■ AIM OF THE TASK:
When you copy the material, keep each line exactly as it appears.

■ WORKING DATA:
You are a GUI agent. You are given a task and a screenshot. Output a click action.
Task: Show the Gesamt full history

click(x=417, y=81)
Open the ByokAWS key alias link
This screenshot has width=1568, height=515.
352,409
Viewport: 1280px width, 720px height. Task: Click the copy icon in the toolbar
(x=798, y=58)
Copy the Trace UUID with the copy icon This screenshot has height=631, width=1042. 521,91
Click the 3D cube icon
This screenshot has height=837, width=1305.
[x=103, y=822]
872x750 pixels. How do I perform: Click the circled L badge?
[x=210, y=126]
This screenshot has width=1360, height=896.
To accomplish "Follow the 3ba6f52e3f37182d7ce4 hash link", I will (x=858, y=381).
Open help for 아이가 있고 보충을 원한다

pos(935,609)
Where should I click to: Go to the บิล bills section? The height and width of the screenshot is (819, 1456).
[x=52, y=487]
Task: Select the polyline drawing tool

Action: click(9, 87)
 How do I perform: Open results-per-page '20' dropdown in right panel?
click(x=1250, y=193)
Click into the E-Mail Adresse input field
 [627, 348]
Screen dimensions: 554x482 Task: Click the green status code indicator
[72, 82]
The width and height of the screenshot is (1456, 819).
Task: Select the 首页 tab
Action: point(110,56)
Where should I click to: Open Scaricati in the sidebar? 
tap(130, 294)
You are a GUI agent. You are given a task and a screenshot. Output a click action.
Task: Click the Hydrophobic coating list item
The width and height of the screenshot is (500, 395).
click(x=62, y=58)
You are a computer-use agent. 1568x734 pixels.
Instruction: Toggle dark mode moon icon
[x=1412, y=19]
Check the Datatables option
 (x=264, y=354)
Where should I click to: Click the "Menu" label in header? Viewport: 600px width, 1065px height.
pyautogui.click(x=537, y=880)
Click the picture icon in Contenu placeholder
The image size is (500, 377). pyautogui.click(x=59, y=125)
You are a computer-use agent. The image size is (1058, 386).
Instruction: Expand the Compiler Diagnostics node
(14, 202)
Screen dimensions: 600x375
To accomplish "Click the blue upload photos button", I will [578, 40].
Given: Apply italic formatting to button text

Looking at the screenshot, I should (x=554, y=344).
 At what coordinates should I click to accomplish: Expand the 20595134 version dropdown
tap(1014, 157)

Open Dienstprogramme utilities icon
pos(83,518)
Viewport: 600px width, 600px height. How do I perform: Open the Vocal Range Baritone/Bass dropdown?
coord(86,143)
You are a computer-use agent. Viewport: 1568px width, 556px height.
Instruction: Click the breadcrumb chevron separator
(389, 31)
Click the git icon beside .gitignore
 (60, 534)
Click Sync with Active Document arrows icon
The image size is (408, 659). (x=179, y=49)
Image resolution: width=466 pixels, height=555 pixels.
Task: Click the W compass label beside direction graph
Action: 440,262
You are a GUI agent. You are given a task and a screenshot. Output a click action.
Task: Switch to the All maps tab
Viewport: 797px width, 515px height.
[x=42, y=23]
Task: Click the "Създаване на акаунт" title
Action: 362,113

■ SOLUTION TO THIS PROBLEM:
You are a GUI agent. You are given a task and a screenshot. Output a click action.
Task: Show the Gesamt full history

click(x=417, y=81)
Open the ByokAWS key alias link
This screenshot has width=1568, height=515.
352,409
Viewport: 1280px width, 720px height. Task: Click the copy icon in the toolbar
(x=798, y=58)
Copy the Trace UUID with the copy icon This screenshot has height=631, width=1042. 521,91
Click the 3D cube icon
This screenshot has height=837, width=1305.
[x=103, y=822]
872x750 pixels. How do I perform: Click the circled L badge?
[x=210, y=126]
This screenshot has width=1360, height=896.
To accomplish "Follow the 3ba6f52e3f37182d7ce4 hash link", I will (x=858, y=381).
Open help for 아이가 있고 보충을 원한다

pos(935,609)
Where should I click to: Go to the บิล bills section? The height and width of the screenshot is (819, 1456).
[x=52, y=487]
Task: Select the polyline drawing tool

Action: click(9, 87)
 How do I perform: Open results-per-page '20' dropdown in right panel?
click(x=1250, y=193)
Click into the E-Mail Adresse input field
 [627, 348]
Screen dimensions: 554x482 Task: Click the green status code indicator
[72, 82]
The width and height of the screenshot is (1456, 819).
Task: Select the 首页 tab
Action: point(110,56)
Where should I click to: Open Scaricati in the sidebar? 
tap(130, 294)
You are a GUI agent. You are given a task and a screenshot. Output a click action.
Task: Click the Hydrophobic coating list item
The width and height of the screenshot is (500, 395).
click(x=62, y=58)
You are a computer-use agent. 1568x734 pixels.
Instruction: Toggle dark mode moon icon
[x=1412, y=19]
Check the Datatables option
 (x=264, y=354)
Where should I click to: Click the "Menu" label in header? Viewport: 600px width, 1065px height.
pyautogui.click(x=537, y=880)
Click the picture icon in Contenu placeholder
The image size is (500, 377). pyautogui.click(x=59, y=125)
You are a computer-use agent. The image size is (1058, 386).
Instruction: Expand the Compiler Diagnostics node
(14, 202)
Screen dimensions: 600x375
To accomplish "Click the blue upload photos button", I will [578, 40].
Given: Apply italic formatting to button text

Looking at the screenshot, I should (x=554, y=344).
 At what coordinates should I click to accomplish: Expand the 20595134 version dropdown
tap(1014, 157)

Open Dienstprogramme utilities icon
pos(83,518)
Viewport: 600px width, 600px height. How do I perform: Open the Vocal Range Baritone/Bass dropdown?
coord(86,143)
You are a computer-use agent. Viewport: 1568px width, 556px height.
Instruction: Click the breadcrumb chevron separator
(389, 31)
Click the git icon beside .gitignore
 (60, 534)
Click Sync with Active Document arrows icon
The image size is (408, 659). (x=179, y=49)
Image resolution: width=466 pixels, height=555 pixels.
Task: Click the W compass label beside direction graph
Action: 440,262
You are a GUI agent. You are given a task and a screenshot. Output a click action.
Task: Switch to the All maps tab
Viewport: 797px width, 515px height.
[x=42, y=23]
Task: Click the "Създаване на акаунт" title
Action: 362,113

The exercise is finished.